Indonesia is home to an estimated 260 million people. It’s a poor country, with per capita income of just $3,600. Beyond large-scale poverty, Indonesia is burdened with a large gap between rich and poor, one that has grown much wider since the East Asian financial crisis twenty years ago. That’s one of the most important reasons that Indonesians elected the former reformist governor of Jakarta province, Joko Widodo, as their president in 2014. Jokowi, as he’s widely known, is the country’s first president to come from outside Indonesia’s traditional elite, and he has attacked inequality through a sharp increase in state spending on the country’s ramshackle infrastructure, as well as its education and health care systems.

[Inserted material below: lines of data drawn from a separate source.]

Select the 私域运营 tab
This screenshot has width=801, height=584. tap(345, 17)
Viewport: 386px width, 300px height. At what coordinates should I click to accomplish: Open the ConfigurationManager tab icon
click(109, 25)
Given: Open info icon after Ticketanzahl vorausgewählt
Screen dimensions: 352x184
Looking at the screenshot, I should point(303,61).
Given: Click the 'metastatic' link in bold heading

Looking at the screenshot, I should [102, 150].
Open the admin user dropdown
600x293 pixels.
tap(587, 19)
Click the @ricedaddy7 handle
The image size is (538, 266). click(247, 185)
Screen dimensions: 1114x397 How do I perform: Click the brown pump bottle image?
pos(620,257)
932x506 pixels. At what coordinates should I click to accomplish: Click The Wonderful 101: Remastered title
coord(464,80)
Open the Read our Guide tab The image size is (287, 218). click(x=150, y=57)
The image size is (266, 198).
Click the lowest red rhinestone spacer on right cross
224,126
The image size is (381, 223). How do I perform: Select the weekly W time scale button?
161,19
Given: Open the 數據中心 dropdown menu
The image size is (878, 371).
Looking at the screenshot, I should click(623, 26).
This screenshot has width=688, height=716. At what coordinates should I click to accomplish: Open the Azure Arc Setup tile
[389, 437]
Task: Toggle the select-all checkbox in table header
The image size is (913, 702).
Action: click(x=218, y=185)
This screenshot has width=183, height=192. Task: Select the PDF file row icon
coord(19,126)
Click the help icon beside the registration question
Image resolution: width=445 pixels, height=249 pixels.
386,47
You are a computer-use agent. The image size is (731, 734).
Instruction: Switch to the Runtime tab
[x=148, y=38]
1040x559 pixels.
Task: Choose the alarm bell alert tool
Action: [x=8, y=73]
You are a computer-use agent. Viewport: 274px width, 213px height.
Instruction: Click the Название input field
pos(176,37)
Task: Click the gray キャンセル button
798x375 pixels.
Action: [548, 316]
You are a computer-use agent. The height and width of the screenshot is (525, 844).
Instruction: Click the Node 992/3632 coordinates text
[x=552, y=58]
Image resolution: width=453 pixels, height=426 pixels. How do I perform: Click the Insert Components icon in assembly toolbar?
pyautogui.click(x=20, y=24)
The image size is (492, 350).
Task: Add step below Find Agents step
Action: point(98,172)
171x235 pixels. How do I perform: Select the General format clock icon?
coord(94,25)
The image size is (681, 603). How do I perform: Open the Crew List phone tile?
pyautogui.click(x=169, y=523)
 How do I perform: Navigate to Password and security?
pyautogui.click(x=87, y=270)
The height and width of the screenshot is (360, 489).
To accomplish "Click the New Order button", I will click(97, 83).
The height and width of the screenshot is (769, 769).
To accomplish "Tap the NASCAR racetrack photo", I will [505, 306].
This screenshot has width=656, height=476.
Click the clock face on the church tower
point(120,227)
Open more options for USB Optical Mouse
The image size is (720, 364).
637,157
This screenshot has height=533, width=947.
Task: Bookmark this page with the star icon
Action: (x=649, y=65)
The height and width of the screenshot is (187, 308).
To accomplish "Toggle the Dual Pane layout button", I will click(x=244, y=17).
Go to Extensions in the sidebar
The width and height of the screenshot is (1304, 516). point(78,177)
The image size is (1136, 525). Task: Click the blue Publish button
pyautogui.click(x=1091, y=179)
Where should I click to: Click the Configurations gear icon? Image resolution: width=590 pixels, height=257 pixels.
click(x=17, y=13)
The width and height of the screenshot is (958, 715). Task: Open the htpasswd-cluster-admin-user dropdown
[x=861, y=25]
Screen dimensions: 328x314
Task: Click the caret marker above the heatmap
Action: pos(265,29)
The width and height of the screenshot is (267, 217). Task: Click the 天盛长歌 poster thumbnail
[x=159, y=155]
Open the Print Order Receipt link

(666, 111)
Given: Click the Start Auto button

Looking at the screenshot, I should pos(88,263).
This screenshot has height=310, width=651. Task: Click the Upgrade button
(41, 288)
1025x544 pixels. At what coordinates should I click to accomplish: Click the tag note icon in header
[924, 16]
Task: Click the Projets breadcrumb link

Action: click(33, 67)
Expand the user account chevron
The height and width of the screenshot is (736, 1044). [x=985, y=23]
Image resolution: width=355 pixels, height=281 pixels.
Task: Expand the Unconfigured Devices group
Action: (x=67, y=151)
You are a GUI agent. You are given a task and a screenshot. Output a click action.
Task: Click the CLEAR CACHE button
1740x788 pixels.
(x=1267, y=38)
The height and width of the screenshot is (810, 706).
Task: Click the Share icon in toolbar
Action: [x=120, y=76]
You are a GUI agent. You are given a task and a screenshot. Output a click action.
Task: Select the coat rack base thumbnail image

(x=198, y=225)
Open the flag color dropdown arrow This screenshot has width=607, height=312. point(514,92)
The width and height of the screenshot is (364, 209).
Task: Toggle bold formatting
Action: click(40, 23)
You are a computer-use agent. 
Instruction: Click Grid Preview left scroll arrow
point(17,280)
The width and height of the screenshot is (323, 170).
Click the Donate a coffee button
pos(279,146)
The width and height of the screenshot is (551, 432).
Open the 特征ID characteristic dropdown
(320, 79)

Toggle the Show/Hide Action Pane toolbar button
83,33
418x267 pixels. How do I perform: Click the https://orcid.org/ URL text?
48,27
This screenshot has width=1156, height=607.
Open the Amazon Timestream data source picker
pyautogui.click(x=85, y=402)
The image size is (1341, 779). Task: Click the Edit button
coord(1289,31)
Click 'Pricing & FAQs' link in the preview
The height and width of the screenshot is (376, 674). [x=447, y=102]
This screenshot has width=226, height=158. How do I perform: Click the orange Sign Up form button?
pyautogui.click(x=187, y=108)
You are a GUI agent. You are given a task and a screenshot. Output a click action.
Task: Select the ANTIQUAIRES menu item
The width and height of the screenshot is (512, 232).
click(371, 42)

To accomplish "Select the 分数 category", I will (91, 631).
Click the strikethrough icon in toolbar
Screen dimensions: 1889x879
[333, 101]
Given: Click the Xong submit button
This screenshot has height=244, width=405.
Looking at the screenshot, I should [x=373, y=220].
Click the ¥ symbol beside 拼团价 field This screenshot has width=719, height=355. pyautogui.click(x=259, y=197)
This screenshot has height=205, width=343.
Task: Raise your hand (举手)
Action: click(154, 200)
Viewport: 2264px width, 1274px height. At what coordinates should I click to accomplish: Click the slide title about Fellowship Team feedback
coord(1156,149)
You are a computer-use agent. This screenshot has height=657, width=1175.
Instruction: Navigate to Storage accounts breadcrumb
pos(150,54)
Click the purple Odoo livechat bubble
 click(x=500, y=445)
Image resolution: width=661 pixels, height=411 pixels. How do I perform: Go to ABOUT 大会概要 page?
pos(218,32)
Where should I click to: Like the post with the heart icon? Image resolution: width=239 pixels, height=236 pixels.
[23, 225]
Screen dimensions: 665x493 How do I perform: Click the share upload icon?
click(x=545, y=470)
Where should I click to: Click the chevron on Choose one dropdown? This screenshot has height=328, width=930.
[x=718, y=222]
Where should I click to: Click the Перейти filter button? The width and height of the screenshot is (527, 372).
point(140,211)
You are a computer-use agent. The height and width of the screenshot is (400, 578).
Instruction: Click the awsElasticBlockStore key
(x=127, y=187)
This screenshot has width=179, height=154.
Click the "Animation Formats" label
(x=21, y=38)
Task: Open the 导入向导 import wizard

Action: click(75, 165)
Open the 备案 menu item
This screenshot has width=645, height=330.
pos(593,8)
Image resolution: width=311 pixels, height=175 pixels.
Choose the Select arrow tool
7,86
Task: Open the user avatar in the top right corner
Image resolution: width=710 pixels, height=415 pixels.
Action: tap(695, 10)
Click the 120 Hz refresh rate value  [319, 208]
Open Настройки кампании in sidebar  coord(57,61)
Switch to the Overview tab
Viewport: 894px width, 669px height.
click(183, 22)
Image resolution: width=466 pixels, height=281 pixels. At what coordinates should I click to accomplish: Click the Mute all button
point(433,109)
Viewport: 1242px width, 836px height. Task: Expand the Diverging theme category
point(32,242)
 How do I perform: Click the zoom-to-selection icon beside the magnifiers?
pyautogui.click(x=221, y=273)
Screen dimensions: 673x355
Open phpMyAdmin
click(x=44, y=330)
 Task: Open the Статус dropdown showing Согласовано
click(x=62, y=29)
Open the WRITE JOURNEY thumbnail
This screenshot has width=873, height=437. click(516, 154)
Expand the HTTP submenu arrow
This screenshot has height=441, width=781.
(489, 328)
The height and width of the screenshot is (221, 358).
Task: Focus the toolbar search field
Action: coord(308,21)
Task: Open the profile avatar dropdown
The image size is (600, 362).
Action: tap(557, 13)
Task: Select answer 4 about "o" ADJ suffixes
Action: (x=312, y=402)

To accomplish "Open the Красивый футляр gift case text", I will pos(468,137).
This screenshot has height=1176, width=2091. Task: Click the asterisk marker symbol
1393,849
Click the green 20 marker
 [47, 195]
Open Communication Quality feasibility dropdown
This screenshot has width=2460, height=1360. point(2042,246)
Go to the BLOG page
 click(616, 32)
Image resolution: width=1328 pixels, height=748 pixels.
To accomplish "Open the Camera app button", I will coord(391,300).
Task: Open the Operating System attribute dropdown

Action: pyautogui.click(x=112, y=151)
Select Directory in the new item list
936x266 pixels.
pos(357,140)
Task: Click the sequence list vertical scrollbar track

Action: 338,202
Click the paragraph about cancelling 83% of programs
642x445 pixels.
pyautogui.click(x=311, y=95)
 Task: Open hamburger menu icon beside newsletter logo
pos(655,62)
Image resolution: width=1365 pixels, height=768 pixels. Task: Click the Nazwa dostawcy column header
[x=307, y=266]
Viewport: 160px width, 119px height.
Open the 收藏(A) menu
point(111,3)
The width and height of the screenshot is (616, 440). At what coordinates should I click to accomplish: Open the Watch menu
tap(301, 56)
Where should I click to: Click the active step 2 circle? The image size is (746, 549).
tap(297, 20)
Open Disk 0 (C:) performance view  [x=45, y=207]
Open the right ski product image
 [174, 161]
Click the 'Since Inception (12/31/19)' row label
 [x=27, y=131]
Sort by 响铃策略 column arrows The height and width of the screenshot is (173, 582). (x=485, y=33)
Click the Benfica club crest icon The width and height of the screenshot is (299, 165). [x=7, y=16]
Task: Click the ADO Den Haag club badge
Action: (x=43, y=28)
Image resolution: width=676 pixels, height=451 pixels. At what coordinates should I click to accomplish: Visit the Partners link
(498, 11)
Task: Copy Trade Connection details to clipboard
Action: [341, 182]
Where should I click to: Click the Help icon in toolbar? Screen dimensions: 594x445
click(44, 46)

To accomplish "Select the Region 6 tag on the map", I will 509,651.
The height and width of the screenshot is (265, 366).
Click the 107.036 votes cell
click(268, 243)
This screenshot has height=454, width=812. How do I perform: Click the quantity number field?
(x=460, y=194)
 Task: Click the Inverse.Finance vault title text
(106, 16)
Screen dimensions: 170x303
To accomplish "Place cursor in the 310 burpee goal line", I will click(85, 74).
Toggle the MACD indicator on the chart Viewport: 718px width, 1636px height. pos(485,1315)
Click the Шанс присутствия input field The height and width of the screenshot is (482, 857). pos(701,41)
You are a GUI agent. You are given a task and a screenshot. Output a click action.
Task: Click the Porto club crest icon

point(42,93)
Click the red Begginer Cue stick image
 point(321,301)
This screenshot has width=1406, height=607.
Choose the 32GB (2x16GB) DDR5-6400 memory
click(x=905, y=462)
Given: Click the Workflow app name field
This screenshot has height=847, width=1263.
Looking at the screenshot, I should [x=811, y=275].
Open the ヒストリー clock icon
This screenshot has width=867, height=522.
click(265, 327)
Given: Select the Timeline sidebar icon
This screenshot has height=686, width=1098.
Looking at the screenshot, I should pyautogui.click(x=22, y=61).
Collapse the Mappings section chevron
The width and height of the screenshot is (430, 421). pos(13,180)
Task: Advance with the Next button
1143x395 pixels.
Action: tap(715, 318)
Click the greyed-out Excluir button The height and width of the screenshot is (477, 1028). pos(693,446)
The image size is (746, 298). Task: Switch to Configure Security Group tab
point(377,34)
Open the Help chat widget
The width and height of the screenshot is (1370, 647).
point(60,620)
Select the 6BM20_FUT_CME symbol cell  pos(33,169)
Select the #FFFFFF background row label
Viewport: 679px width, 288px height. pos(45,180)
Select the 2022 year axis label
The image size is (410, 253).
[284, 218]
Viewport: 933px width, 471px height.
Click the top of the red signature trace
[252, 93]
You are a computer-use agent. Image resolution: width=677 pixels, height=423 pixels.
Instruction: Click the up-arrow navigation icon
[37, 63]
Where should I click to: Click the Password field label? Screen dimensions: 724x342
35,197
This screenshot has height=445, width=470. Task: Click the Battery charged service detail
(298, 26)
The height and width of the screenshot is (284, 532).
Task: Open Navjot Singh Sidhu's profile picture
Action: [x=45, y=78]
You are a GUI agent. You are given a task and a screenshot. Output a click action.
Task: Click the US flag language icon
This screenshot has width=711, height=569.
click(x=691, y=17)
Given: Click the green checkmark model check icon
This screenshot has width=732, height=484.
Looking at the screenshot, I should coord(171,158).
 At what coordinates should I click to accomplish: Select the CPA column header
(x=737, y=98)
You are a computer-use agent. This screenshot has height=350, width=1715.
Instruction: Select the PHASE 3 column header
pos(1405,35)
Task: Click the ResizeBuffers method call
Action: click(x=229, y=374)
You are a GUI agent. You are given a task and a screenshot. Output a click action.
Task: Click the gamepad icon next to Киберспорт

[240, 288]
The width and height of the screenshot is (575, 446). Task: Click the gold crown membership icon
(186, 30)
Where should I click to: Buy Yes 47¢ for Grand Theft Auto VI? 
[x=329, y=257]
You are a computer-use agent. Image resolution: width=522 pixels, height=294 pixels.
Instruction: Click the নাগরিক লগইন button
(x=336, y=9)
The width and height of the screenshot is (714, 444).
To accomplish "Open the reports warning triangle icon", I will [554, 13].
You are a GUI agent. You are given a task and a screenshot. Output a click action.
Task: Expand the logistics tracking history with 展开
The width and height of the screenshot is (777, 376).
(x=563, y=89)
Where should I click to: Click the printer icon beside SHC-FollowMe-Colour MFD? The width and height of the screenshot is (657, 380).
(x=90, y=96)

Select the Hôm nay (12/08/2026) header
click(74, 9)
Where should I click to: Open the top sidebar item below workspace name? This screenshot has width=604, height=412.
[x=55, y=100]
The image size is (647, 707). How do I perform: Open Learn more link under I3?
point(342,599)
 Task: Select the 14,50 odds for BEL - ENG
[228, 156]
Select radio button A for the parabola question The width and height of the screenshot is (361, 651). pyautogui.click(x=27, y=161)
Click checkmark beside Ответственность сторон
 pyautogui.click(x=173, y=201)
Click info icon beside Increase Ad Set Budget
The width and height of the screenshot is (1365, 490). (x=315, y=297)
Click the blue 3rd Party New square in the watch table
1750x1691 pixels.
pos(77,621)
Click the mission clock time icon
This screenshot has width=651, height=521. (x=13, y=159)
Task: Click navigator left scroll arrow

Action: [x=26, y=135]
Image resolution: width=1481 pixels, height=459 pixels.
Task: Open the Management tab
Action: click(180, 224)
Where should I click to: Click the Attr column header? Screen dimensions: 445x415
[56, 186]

But Indonesia is yet another developing country where politicians and the business elite eat at the same table and corruption remains endemic. So far, the wealthy and well connected who oppose reform continue to target Jokowi’s plans rather than the popular president himself. That will change if failure to deliver higher living standards leaves Jokowi vulnerable. There is also a geographical divide within the country. About 120 million of the country’s 260 million people live far from major cities on Indonesia’s more than 17,000 underdeveloped smaller islands, and they have a lot of catching up to do. The private sector sees little profit opportunity in investing in these islands, and the state lacks the money to make up the difference, because this is a country where government isn’t good at collecting taxes.
Jokowi presses on. The number of Indonesians over age fifteen grew by more than 3 million between 2014 and 2015, while the number of jobs grew by just 200,000.17 The poor can expect more cash transfers and education subsidies to give them a better chance at middle-class life. The rich can expect higher taxes. Yet Indonesia’s vast population (the world’s fourth largest), its youth bulge (half the country is under twenty-eight), its urban-rural divide, and the very large number of poorly educated, low-skilled workers make the country especially vulnerable to the coming revolution in the automation of manufacturing. If Jokowi can’t raise enough revenue and pass legislation to invest much more in better roads, better schools, and more electricity beyond Java, young Indonesians will never develop the skills they need to compete in a digital-age East Asian economy. The country’s divides will grow, its reform movement will be discredited, and tens of millions of Indonesians will slide back into poverty.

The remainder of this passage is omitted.